● 作業項目 1: 下の記録から、「sample」という文字列を含む行をすべて抜き出して返してください。

● 読解用抜粋:
2021年2月27日 10:00 カテゴリー : BPO Times

日本では企業全体の99.7%を中小企業が占めています。中小企業は人手不足が深刻化しているのにも関わらず、働き方改革関連法が適用され、社会問題でもある長時間労働の改善がより一層求められています。企業は生産性の向上による業務の効率化を目指し、中でも経営の中核でありながらノンコア業務である「経理業務」への人材を、なるべく最少人数に抑えるべく外注へ委託する「アウトソーシング」を考えるでしょう。

しかし、社内で行ったほうが良い業務もあるため、企業が抱える問題を解決に導くのに最適なアウトソーシングの利用方法を検討する必要があります。

ここでは、経理の業務と役割を再確認し、企業のアウトソーシングへ求める本来の目的を見つけだします。内製化またはアウトソーシングのどちらを選択するか3つのプロセスから解説し、判断基準と適切な外部委託先の選び方までを紹介します。

【参考】 「人手不足に対する企業の動向調査(2020年1月)_株式会社帝国データバンク」

● 作業項目 2:
上の抜粋について、次の問いに答えること。
(a) 日本の企業全体のうち、中小企業が占める割合は何%か。
(b) 内製化かアウトソーシングかの選択は、いくつのプロセスから解説されるか。
(c) この抜粋のカテゴリーは何か。

● 提示情報:
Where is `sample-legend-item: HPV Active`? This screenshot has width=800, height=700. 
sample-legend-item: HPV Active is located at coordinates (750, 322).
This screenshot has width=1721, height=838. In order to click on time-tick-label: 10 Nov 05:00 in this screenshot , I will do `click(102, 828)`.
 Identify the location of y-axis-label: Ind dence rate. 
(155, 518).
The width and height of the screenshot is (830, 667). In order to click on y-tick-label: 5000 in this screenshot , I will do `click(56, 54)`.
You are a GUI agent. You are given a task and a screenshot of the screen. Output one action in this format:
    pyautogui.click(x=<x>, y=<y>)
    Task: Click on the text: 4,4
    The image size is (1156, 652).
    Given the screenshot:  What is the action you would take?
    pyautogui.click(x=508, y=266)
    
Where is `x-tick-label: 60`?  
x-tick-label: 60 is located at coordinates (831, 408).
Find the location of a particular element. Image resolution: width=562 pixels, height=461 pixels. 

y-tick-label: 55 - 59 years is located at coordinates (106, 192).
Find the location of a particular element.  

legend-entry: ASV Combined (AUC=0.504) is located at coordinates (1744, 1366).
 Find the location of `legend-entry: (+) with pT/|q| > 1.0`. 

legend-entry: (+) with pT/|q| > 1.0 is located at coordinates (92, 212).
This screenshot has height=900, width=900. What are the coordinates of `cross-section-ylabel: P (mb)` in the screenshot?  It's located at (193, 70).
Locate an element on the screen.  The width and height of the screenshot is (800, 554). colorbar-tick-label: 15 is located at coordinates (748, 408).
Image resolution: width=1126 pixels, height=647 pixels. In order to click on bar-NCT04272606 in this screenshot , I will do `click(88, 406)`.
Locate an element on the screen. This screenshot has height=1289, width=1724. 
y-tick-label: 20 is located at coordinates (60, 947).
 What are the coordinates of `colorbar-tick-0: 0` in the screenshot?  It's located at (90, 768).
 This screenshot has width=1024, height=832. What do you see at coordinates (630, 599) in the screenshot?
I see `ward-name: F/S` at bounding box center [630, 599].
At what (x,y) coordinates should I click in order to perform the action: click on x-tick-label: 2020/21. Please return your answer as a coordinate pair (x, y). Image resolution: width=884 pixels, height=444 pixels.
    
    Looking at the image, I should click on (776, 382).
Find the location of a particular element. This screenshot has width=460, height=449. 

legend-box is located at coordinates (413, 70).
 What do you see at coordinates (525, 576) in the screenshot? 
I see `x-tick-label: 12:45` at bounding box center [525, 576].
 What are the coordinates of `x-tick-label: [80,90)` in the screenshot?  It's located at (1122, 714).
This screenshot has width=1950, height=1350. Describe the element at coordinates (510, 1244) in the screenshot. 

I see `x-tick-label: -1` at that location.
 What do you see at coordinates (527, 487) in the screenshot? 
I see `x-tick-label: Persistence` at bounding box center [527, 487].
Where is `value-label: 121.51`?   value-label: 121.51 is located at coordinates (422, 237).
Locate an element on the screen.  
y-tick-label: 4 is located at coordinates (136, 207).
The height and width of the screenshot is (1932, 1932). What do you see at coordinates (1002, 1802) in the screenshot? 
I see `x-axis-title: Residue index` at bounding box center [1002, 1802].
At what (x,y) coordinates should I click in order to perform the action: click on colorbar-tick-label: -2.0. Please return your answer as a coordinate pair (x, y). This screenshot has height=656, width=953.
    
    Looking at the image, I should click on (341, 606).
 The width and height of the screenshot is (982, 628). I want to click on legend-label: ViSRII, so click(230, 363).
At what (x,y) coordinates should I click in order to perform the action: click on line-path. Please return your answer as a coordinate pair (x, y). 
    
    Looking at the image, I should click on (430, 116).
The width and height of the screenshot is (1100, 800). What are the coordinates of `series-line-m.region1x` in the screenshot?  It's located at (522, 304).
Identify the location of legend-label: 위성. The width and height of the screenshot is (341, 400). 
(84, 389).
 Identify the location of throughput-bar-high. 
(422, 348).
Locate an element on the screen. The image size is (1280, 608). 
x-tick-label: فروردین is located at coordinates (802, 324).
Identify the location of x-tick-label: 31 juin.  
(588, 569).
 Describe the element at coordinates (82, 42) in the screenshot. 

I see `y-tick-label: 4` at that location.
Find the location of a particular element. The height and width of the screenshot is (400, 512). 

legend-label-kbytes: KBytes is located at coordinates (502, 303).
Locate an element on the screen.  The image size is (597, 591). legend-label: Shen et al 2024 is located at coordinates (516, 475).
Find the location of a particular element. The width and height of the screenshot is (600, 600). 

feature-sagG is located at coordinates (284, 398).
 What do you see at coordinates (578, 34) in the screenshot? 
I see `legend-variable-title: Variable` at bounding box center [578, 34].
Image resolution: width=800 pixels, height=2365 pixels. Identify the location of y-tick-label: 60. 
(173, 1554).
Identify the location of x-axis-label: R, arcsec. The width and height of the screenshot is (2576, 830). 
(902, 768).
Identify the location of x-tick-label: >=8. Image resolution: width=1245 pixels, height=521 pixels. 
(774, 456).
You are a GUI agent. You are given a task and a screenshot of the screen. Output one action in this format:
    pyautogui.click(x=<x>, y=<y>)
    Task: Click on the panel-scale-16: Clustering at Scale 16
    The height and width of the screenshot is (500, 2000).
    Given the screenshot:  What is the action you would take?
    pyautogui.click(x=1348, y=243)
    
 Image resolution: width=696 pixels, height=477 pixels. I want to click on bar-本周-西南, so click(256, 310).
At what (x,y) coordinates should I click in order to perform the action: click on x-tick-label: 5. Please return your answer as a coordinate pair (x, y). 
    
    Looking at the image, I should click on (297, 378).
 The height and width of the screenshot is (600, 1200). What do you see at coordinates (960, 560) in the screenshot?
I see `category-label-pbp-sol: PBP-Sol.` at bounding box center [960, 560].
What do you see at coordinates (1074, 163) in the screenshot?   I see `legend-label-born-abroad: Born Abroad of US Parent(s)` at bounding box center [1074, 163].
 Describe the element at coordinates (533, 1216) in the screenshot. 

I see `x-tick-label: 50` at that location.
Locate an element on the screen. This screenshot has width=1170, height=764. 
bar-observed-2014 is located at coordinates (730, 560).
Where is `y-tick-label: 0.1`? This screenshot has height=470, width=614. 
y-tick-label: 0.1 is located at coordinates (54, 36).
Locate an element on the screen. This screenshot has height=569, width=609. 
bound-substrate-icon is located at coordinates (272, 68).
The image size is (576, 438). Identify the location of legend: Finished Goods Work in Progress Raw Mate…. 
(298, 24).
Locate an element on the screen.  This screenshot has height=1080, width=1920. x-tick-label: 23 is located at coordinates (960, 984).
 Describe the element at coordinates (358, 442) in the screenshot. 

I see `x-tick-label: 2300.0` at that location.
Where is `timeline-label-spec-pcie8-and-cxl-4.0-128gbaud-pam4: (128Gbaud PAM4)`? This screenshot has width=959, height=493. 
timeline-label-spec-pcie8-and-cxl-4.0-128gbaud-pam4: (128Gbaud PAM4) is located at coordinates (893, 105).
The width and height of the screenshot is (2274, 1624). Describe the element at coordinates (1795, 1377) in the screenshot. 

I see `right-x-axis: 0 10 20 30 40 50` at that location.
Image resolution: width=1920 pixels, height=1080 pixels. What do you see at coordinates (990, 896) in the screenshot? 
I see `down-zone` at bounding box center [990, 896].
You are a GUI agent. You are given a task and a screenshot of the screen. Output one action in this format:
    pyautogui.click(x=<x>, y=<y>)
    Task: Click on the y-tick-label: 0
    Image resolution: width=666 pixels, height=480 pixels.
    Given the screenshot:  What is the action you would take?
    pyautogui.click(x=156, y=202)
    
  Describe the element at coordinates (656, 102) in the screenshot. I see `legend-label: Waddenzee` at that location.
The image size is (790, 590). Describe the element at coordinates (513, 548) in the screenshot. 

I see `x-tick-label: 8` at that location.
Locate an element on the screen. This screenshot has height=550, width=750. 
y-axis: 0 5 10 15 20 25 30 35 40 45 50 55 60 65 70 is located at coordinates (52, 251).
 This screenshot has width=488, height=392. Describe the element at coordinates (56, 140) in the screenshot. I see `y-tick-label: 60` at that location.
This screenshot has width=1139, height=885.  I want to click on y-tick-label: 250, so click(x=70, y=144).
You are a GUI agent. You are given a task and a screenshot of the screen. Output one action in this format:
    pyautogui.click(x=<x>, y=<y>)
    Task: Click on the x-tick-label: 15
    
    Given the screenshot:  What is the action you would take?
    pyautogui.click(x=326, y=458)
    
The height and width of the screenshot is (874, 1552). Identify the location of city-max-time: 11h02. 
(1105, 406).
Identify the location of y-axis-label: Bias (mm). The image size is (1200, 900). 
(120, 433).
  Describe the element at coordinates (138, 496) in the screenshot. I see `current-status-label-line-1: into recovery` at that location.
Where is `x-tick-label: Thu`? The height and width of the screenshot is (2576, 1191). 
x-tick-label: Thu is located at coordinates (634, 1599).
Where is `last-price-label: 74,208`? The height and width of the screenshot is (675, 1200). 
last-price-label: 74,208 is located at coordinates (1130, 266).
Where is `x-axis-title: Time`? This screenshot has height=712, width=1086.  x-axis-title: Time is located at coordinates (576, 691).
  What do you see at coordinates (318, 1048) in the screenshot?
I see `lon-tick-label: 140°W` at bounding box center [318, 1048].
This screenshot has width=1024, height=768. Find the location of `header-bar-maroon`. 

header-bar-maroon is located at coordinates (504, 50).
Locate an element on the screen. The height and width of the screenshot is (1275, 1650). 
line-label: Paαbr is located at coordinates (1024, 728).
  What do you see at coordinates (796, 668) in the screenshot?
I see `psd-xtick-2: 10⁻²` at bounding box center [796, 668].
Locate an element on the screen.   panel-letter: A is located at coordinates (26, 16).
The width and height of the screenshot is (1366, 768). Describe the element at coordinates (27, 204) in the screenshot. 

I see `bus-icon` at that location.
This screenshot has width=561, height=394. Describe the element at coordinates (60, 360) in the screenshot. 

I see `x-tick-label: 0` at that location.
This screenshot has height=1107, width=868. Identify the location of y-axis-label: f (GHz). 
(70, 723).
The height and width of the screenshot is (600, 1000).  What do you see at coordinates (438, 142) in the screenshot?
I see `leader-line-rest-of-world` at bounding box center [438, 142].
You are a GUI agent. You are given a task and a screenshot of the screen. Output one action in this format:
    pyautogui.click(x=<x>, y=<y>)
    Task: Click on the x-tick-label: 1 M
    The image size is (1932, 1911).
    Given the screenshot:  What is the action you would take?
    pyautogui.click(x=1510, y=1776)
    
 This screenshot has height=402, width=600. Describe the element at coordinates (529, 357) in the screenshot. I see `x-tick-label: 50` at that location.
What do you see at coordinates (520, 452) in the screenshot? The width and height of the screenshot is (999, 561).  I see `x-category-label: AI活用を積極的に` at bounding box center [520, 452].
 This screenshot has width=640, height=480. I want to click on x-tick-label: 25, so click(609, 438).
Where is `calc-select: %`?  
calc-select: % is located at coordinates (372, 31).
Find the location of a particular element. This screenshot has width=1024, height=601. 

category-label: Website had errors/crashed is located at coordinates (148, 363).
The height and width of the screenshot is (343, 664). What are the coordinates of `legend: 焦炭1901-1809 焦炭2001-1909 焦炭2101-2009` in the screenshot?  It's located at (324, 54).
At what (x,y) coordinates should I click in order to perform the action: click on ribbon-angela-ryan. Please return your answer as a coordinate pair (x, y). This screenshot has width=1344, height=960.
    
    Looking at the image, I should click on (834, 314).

● 回答欄 1:
Where is `sample-legend-item: HPV Active`? This screenshot has width=800, height=700. 
sample-legend-item: HPV Active is located at coordinates (750, 322).

● 回答欄 2:
(a) 99.7%
(b) 3つ
(c) BPO Times